Consider the case of Iraqna, one of the country's largest cellphone providers, whose shop in Mansour was raided by about 10 Iraqis in army uniforms in early April. The soldiers - or criminals, depending on your point of view - locked 60 employees on two floors in a room, rummaged through drawers and took phones and wallets. Two people were killed.
Company executives are still puzzling over whether the forces were legitimate government ones (none have admitted to it) or thieves dressed as soldiers. Alain Sainte-Marie, the company's chief executive officer, said he had filed a legal case in court to force the state to get to the bottom of what happened.

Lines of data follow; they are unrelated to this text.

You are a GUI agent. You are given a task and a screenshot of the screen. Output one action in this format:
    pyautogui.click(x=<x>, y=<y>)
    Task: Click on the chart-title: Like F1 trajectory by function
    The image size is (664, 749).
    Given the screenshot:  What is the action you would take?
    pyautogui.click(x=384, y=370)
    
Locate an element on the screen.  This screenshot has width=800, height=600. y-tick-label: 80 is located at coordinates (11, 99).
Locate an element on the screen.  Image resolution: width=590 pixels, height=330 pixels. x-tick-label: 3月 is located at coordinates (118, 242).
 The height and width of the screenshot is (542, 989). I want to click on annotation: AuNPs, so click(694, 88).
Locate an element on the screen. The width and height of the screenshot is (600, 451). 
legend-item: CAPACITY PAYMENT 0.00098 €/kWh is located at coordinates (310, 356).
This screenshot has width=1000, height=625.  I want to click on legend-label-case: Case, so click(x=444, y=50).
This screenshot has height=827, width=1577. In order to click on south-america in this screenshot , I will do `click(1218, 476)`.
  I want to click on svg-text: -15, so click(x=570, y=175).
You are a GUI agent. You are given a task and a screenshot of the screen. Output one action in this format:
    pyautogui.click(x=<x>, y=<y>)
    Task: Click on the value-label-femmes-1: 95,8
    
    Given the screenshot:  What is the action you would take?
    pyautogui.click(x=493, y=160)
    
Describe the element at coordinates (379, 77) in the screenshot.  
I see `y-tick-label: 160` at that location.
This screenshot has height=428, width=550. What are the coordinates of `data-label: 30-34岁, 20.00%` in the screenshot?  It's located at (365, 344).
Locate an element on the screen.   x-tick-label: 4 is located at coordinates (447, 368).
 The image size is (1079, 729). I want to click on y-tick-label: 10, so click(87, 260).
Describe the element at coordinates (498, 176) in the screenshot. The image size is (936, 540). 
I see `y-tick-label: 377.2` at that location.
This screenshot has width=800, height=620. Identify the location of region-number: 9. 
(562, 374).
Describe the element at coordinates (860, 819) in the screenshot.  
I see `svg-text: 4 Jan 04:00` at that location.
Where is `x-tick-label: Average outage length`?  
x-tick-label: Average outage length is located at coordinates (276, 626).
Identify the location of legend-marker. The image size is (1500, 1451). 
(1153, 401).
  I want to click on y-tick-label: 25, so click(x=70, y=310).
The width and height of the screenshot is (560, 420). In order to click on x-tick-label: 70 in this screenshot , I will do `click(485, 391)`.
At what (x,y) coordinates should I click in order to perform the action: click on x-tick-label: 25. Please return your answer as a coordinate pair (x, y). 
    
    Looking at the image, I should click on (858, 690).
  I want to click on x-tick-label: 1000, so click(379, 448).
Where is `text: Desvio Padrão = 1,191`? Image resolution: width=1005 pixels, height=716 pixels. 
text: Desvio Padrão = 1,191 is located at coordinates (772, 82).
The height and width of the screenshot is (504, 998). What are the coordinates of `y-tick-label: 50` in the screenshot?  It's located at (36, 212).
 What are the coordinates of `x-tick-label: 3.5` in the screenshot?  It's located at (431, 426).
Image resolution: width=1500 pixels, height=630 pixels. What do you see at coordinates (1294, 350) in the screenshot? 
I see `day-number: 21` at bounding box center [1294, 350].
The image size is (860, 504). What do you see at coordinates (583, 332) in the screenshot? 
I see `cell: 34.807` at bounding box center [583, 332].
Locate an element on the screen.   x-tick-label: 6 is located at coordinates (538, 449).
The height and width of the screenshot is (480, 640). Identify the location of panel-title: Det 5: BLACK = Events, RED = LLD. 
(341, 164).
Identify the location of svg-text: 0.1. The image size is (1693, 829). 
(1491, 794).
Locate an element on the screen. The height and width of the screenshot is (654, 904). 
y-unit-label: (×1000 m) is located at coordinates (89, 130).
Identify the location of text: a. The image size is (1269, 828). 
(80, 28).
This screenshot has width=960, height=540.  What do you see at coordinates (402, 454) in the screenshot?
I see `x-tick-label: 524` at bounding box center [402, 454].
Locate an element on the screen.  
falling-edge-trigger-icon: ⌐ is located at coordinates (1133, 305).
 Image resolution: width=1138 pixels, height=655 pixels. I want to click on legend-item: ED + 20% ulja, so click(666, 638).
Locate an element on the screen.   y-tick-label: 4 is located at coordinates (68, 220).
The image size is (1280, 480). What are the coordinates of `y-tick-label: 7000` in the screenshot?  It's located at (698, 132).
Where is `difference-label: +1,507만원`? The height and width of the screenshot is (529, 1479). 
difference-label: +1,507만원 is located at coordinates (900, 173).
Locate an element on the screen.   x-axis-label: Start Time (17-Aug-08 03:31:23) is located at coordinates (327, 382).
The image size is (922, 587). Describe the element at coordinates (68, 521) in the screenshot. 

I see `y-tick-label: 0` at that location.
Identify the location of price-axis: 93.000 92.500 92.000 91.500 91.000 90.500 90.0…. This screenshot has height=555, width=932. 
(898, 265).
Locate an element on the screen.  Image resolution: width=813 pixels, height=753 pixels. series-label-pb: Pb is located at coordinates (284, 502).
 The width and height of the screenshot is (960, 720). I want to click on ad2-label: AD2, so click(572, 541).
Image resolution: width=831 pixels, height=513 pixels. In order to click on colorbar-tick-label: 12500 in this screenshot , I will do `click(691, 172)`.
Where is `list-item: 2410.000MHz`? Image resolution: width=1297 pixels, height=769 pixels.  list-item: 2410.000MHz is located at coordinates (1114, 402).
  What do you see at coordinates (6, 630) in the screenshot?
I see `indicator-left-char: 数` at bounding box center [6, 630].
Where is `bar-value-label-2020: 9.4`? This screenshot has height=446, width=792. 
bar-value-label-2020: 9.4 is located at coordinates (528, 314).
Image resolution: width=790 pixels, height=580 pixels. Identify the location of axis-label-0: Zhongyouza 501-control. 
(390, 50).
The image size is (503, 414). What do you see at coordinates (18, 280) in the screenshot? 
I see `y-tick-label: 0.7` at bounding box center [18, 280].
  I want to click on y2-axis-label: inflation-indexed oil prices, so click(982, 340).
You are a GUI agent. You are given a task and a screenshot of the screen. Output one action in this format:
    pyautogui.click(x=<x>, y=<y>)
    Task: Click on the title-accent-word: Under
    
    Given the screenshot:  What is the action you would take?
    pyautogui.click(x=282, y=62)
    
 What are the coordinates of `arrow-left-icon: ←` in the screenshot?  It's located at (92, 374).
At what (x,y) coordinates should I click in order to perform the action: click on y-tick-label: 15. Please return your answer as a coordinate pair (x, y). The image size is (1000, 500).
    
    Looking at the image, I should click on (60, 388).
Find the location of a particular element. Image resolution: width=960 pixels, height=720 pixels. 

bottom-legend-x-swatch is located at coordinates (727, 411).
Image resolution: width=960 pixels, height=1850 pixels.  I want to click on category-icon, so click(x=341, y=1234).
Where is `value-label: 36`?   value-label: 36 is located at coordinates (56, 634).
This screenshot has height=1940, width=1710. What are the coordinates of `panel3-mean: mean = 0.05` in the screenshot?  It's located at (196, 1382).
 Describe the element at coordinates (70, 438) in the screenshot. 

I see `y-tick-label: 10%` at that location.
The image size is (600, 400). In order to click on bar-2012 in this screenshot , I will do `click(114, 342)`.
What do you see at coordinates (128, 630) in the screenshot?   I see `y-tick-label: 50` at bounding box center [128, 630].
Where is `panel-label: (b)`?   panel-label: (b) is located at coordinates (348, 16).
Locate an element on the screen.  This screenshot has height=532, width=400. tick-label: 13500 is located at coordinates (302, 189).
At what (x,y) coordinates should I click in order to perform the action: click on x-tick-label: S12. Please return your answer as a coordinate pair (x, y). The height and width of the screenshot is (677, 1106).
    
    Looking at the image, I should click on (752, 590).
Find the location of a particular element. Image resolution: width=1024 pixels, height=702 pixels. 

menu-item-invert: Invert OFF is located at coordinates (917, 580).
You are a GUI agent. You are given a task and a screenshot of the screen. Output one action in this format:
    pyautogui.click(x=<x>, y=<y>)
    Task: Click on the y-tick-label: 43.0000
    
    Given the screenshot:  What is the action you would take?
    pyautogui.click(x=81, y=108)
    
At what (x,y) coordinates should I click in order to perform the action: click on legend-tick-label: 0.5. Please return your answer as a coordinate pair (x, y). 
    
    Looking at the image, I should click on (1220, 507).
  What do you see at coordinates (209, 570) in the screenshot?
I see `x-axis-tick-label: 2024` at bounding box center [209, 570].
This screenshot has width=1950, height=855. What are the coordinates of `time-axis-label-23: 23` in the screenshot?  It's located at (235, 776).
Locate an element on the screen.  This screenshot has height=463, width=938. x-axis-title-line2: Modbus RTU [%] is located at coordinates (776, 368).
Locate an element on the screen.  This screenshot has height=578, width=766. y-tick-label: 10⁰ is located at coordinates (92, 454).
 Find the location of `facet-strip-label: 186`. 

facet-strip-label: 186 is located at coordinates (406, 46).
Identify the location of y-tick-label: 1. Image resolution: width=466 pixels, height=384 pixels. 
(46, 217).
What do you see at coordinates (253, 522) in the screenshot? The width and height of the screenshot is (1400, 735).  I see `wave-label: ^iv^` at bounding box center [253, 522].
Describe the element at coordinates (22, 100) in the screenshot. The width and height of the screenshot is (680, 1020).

"Witnesses said it was a raid done by official troops," Sainte-Marie said in the company's elegant headquarters with a spiral staircase in a fortified area of Mansour. "To tell you frankly, the way that it happened, I still have doubts."
The branch is now closed, and Sainte-Marie is reviewing security plans. In an attempt at preserving aesthetic, he has balked at suggestions for giant chunks of concrete. "It has to stay friendly," he said. "I won't accept it to look like a bunker."
Mualla sips ice-cold water in his renovated office in the back of the Hunting Club and worries. Business - receptions and banquets - is down by about half over the past two months. Weddings are now booked just a week in advance, not a month. "They are coming nearer to us now," he said, slumping slightly in a high-backed chair. "I'm tired. I'm very tired of controlling the situation. Nobody is helping me."